Although the paneacea of anomaly detection alerting is 0 false positives and 0 false negatives, anomaly detection is about the bad, the good and the unknown. This drastic decrease in events also results in a reduction of correlation data, training data opportunities and an overall reduced picture events in your timeline.
If you implement matrixprofile be prepared to most of the events you are accustomed too, when you or developers deploy something, those subtle changes that used to trigger and send an event into slack, probably will not happen any more. Most if not all of the events triggered when changes are made to things will stop. This results in those feedback reinforcements events that used to trigger in slack vanishing. You will be accustomed to making changes and often seeing events being triggered in slack, that reinforcement feedback mostly gets lost with addition of maxtrixprofile as an algorithm.

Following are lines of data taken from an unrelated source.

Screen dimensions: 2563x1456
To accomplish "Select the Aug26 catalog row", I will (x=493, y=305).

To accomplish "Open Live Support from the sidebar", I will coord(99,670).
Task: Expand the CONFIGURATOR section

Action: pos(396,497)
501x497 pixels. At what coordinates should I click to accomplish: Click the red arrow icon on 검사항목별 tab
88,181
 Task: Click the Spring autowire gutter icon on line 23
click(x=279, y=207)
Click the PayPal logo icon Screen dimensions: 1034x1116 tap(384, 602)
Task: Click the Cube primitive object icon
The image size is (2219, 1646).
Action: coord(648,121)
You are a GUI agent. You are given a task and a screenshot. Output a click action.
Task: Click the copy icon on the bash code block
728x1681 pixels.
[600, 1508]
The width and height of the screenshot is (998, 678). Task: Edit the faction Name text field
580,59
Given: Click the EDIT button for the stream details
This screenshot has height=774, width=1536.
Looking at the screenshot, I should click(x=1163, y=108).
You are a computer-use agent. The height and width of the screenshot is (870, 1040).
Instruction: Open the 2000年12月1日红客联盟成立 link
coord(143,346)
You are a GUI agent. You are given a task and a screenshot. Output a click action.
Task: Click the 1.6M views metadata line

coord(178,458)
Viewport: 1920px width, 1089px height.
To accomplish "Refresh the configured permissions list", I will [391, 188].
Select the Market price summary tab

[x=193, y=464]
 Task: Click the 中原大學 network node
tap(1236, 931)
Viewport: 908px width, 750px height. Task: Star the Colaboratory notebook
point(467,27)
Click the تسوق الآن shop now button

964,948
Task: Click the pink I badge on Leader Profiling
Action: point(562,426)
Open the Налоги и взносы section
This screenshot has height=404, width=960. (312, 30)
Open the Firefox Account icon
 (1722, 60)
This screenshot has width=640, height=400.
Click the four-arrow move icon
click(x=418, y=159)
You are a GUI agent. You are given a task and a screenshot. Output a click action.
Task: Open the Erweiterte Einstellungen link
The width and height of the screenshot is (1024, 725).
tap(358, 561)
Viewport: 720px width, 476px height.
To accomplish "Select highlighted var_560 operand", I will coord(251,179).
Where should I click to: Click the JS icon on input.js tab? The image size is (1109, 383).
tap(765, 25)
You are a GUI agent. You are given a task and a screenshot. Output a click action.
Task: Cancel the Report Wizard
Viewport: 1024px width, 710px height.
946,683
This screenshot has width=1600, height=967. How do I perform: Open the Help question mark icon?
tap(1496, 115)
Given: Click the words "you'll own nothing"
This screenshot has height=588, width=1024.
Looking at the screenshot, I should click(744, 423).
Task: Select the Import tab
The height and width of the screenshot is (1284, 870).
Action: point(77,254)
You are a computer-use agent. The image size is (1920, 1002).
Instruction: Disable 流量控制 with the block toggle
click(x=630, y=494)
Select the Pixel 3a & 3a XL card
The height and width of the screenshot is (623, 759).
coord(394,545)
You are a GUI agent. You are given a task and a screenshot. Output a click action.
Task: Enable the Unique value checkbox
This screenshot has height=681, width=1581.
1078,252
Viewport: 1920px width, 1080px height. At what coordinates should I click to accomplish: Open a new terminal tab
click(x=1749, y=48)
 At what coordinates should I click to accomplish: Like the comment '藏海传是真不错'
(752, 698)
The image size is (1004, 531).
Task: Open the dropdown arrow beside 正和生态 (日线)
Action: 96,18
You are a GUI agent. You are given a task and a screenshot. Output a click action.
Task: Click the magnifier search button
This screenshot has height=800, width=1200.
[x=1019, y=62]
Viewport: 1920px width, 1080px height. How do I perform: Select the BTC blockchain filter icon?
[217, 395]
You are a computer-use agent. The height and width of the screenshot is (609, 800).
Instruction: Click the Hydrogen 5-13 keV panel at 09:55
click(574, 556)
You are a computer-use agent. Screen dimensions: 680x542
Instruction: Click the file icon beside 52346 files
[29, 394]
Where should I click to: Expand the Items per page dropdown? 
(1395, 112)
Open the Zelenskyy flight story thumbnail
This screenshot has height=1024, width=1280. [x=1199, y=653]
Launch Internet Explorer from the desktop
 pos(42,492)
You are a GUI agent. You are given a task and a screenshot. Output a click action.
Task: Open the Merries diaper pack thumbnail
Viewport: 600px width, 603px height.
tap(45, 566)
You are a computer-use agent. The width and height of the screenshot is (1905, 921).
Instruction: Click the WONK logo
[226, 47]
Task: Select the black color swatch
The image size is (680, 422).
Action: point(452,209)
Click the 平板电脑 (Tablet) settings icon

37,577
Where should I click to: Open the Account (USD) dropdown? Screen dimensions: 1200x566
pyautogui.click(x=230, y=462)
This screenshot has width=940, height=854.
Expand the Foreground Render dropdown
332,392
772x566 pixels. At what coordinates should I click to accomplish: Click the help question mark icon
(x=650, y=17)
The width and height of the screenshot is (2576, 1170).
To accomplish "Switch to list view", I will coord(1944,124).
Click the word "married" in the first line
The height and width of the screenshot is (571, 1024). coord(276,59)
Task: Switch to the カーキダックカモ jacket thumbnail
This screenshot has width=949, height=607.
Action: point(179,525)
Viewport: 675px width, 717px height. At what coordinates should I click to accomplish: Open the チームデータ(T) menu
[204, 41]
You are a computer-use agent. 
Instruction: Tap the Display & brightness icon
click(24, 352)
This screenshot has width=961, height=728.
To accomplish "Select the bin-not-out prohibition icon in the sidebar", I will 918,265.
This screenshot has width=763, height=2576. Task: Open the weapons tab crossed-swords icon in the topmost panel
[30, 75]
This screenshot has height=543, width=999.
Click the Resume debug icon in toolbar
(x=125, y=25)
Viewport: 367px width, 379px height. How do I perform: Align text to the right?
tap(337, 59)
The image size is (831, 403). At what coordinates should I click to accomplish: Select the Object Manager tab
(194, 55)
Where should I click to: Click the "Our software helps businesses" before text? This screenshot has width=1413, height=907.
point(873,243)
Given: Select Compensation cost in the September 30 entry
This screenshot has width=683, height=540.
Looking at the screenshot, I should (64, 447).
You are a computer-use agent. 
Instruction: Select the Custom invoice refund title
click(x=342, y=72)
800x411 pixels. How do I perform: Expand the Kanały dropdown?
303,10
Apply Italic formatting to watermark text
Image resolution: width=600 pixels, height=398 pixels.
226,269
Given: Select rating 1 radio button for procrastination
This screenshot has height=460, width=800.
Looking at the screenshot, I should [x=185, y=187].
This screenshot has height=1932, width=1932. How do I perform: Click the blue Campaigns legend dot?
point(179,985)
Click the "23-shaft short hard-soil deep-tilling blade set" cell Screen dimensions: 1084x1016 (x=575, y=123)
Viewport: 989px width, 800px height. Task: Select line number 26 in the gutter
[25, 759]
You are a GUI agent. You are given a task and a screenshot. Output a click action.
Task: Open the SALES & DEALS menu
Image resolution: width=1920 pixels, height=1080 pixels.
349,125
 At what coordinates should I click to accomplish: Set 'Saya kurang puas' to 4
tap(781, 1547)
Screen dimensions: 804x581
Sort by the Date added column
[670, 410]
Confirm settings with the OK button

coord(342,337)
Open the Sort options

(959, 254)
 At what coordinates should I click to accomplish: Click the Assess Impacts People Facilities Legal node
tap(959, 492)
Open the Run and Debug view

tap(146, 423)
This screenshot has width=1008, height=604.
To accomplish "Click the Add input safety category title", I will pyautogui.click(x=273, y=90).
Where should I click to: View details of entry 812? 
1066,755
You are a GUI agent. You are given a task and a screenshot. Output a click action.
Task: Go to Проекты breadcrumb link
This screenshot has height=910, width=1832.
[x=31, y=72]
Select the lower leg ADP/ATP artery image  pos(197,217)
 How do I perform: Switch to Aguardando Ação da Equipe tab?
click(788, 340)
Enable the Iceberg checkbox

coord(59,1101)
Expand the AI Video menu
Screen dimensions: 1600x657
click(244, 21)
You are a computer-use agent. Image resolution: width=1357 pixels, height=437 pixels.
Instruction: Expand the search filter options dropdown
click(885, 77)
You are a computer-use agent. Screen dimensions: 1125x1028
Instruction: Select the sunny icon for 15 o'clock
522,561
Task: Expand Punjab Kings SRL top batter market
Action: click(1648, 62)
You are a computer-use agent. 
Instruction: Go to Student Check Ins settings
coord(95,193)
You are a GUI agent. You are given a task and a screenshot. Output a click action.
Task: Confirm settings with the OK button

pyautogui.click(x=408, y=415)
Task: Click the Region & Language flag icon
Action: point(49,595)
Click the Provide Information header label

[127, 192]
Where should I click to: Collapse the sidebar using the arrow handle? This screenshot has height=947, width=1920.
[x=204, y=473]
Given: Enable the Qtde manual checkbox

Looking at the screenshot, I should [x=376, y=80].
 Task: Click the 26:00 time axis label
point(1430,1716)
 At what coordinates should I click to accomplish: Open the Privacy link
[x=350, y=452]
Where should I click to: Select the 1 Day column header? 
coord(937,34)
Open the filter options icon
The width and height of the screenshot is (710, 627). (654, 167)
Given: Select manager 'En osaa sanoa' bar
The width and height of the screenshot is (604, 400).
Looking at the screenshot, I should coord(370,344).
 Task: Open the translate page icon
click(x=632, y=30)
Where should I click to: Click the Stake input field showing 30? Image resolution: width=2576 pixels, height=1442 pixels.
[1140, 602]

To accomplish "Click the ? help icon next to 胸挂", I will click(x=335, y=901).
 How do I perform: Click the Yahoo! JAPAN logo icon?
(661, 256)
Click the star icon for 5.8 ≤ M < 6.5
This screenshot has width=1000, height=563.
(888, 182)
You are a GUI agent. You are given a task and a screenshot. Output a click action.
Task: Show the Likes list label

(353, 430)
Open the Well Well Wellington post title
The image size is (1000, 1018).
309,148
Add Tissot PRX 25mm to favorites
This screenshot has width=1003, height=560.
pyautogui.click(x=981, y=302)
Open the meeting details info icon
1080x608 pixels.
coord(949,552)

This can be somewhat mitigated by setting the 'trigger_history_override': 5,
in skyline_matrixprofile
settings.CUSTOM_ALGORITHMS
. This means that
if three-sigma has triggered 5 runs in a row the matrixprofile result will be
overridden and an anomaly will be triggered.
Consider adding some namespaces to be analysed by matrixprofile and assess the results before jumping in with both feet, it really depends if you are wanting to use Skyline as an alerter only or as an informational stream of the bad, the good and the unknown.